→ **The task**:
The records must be repeated exactly and in their entirety.

*** Provided information ***

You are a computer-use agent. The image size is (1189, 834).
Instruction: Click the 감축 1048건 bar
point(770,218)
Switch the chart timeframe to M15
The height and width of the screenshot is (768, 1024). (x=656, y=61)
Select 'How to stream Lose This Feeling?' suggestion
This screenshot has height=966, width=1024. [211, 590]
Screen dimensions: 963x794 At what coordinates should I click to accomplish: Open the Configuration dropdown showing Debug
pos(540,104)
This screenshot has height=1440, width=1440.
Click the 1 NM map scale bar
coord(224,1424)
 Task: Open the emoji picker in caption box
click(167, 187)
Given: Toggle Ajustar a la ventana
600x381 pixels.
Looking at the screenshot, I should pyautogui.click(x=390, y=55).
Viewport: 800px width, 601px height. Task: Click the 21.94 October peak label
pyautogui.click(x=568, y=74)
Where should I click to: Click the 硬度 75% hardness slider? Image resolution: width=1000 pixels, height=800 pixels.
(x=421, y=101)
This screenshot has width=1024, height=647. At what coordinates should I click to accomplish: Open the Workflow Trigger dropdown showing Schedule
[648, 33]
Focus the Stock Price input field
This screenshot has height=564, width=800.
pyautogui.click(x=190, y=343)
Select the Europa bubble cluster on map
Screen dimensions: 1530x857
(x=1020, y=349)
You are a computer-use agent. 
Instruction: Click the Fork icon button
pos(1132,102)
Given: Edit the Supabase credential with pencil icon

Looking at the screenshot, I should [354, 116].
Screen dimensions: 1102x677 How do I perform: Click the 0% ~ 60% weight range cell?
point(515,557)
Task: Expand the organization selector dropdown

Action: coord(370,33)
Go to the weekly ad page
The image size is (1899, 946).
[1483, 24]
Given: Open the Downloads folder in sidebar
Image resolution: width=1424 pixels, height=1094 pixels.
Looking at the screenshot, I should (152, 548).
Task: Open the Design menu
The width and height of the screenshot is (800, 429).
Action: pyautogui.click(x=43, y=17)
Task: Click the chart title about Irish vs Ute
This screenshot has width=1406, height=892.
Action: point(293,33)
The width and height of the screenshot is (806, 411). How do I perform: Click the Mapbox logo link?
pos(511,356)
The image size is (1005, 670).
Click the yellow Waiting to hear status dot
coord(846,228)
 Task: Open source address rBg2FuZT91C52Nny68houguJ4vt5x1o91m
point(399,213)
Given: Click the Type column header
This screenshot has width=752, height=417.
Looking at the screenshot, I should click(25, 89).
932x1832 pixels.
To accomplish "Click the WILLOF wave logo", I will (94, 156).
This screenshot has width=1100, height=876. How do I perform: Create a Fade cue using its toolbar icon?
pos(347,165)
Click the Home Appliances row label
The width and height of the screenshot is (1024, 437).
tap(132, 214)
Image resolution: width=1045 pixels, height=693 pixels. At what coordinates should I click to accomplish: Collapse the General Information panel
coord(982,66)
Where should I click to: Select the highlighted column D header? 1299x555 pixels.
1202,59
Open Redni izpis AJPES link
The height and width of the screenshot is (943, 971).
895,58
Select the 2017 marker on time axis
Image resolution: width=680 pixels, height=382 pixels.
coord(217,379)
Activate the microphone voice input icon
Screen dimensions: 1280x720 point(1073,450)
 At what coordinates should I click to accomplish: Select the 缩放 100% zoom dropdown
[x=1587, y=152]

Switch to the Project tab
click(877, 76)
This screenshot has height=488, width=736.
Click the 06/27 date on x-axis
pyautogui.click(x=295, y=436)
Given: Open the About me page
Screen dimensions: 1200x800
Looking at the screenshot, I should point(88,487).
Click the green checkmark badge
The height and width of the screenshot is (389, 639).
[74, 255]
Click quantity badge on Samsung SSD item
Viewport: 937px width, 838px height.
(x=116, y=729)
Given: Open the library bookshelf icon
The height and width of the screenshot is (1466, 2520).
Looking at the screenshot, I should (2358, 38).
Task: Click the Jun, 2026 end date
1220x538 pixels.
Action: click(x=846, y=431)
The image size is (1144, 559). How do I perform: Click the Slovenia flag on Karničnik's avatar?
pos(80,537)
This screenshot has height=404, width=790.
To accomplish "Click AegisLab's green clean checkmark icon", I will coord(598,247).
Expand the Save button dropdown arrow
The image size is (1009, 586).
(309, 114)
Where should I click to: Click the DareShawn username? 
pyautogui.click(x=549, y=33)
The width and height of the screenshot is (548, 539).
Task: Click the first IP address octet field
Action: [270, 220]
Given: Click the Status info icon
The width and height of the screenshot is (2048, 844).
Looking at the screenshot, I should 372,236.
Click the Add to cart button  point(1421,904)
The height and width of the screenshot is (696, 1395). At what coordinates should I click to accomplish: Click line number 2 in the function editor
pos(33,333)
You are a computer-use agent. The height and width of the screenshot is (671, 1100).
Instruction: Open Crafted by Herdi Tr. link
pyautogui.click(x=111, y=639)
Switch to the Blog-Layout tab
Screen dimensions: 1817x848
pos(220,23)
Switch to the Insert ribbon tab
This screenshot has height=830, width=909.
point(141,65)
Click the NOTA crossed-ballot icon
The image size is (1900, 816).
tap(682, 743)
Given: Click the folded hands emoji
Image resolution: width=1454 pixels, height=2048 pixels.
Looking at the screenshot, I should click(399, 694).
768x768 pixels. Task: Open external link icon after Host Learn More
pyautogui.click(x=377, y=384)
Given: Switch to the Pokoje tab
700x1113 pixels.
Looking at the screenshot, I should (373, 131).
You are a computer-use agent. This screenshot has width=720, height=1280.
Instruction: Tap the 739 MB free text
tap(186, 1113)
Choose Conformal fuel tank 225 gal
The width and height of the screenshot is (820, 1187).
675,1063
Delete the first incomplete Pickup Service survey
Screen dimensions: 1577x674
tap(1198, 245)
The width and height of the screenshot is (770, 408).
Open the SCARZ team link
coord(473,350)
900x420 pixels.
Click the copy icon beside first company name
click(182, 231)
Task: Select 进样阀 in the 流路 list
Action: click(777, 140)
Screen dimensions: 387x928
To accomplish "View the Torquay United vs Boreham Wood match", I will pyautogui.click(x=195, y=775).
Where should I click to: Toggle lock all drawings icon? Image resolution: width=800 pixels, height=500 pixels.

*** End of Provided information ***

→ **Expected output**:
You are a computer-use agent. The image size is (1189, 834).
Instruction: Click the 감축 1048건 bar
point(770,218)
Switch the chart timeframe to M15
The height and width of the screenshot is (768, 1024). (x=656, y=61)
Select 'How to stream Lose This Feeling?' suggestion
This screenshot has height=966, width=1024. [211, 590]
Screen dimensions: 963x794 At what coordinates should I click to accomplish: Open the Configuration dropdown showing Debug
pos(540,104)
This screenshot has height=1440, width=1440.
Click the 1 NM map scale bar
coord(224,1424)
 Task: Open the emoji picker in caption box
click(167, 187)
Given: Toggle Ajustar a la ventana
600x381 pixels.
Looking at the screenshot, I should pyautogui.click(x=390, y=55).
Viewport: 800px width, 601px height. Task: Click the 21.94 October peak label
pyautogui.click(x=568, y=74)
Where should I click to: Click the 硬度 75% hardness slider? Image resolution: width=1000 pixels, height=800 pixels.
(x=421, y=101)
This screenshot has width=1024, height=647. At what coordinates should I click to accomplish: Open the Workflow Trigger dropdown showing Schedule
[648, 33]
Focus the Stock Price input field
This screenshot has height=564, width=800.
pyautogui.click(x=190, y=343)
Select the Europa bubble cluster on map
Screen dimensions: 1530x857
(x=1020, y=349)
You are a computer-use agent. 
Instruction: Click the Fork icon button
pos(1132,102)
Given: Edit the Supabase credential with pencil icon

Looking at the screenshot, I should [354, 116].
Screen dimensions: 1102x677 How do I perform: Click the 0% ~ 60% weight range cell?
point(515,557)
Task: Expand the organization selector dropdown

Action: coord(370,33)
Go to the weekly ad page
The image size is (1899, 946).
[1483, 24]
Given: Open the Downloads folder in sidebar
Image resolution: width=1424 pixels, height=1094 pixels.
Looking at the screenshot, I should (152, 548).
Task: Open the Design menu
The width and height of the screenshot is (800, 429).
Action: pyautogui.click(x=43, y=17)
Task: Click the chart title about Irish vs Ute
This screenshot has width=1406, height=892.
Action: point(293,33)
The width and height of the screenshot is (806, 411). How do I perform: Click the Mapbox logo link?
pos(511,356)
The image size is (1005, 670).
Click the yellow Waiting to hear status dot
coord(846,228)
 Task: Open source address rBg2FuZT91C52Nny68houguJ4vt5x1o91m
point(399,213)
Given: Click the Type column header
This screenshot has width=752, height=417.
Looking at the screenshot, I should click(25, 89).
932x1832 pixels.
To accomplish "Click the WILLOF wave logo", I will (94, 156).
This screenshot has width=1100, height=876. How do I perform: Create a Fade cue using its toolbar icon?
pos(347,165)
Click the Home Appliances row label
The width and height of the screenshot is (1024, 437).
tap(132, 214)
Image resolution: width=1045 pixels, height=693 pixels. At what coordinates should I click to accomplish: Collapse the General Information panel
coord(982,66)
Where should I click to: Select the highlighted column D header? 1299x555 pixels.
1202,59
Open Redni izpis AJPES link
The height and width of the screenshot is (943, 971).
895,58
Select the 2017 marker on time axis
Image resolution: width=680 pixels, height=382 pixels.
coord(217,379)
Activate the microphone voice input icon
Screen dimensions: 1280x720 point(1073,450)
 At what coordinates should I click to accomplish: Select the 缩放 100% zoom dropdown
[x=1587, y=152]

Switch to the Project tab
click(877, 76)
This screenshot has height=488, width=736.
Click the 06/27 date on x-axis
pyautogui.click(x=295, y=436)
Given: Open the About me page
Screen dimensions: 1200x800
Looking at the screenshot, I should point(88,487).
Click the green checkmark badge
The height and width of the screenshot is (389, 639).
[74, 255]
Click quantity badge on Samsung SSD item
Viewport: 937px width, 838px height.
(x=116, y=729)
Given: Open the library bookshelf icon
The height and width of the screenshot is (1466, 2520).
Looking at the screenshot, I should (2358, 38).
Task: Click the Jun, 2026 end date
1220x538 pixels.
Action: click(x=846, y=431)
The image size is (1144, 559). How do I perform: Click the Slovenia flag on Karničnik's avatar?
pos(80,537)
This screenshot has height=404, width=790.
To accomplish "Click AegisLab's green clean checkmark icon", I will coord(598,247).
Expand the Save button dropdown arrow
The image size is (1009, 586).
(309, 114)
Where should I click to: Click the DareShawn username? 
pyautogui.click(x=549, y=33)
The width and height of the screenshot is (548, 539).
Task: Click the first IP address octet field
Action: [270, 220]
Given: Click the Status info icon
The width and height of the screenshot is (2048, 844).
Looking at the screenshot, I should 372,236.
Click the Add to cart button  point(1421,904)
The height and width of the screenshot is (696, 1395). At what coordinates should I click to accomplish: Click line number 2 in the function editor
pos(33,333)
You are a computer-use agent. The height and width of the screenshot is (671, 1100).
Instruction: Open Crafted by Herdi Tr. link
pyautogui.click(x=111, y=639)
Switch to the Blog-Layout tab
Screen dimensions: 1817x848
pos(220,23)
Switch to the Insert ribbon tab
This screenshot has height=830, width=909.
point(141,65)
Click the NOTA crossed-ballot icon
The image size is (1900, 816).
tap(682, 743)
Given: Click the folded hands emoji
Image resolution: width=1454 pixels, height=2048 pixels.
Looking at the screenshot, I should click(399, 694).
768x768 pixels. Task: Open external link icon after Host Learn More
pyautogui.click(x=377, y=384)
Given: Switch to the Pokoje tab
700x1113 pixels.
Looking at the screenshot, I should (373, 131).
You are a computer-use agent. This screenshot has width=720, height=1280.
Instruction: Tap the 739 MB free text
tap(186, 1113)
Choose Conformal fuel tank 225 gal
The width and height of the screenshot is (820, 1187).
675,1063
Delete the first incomplete Pickup Service survey
Screen dimensions: 1577x674
tap(1198, 245)
The width and height of the screenshot is (770, 408).
Open the SCARZ team link
coord(473,350)
900x420 pixels.
Click the copy icon beside first company name
click(182, 231)
Task: Select 进样阀 in the 流路 list
Action: click(777, 140)
Screen dimensions: 387x928
To accomplish "View the Torquay United vs Boreham Wood match", I will pyautogui.click(x=195, y=775).
Where should I click to: Toggle lock all drawings icon? Image resolution: width=800 pixels, height=500 pixels.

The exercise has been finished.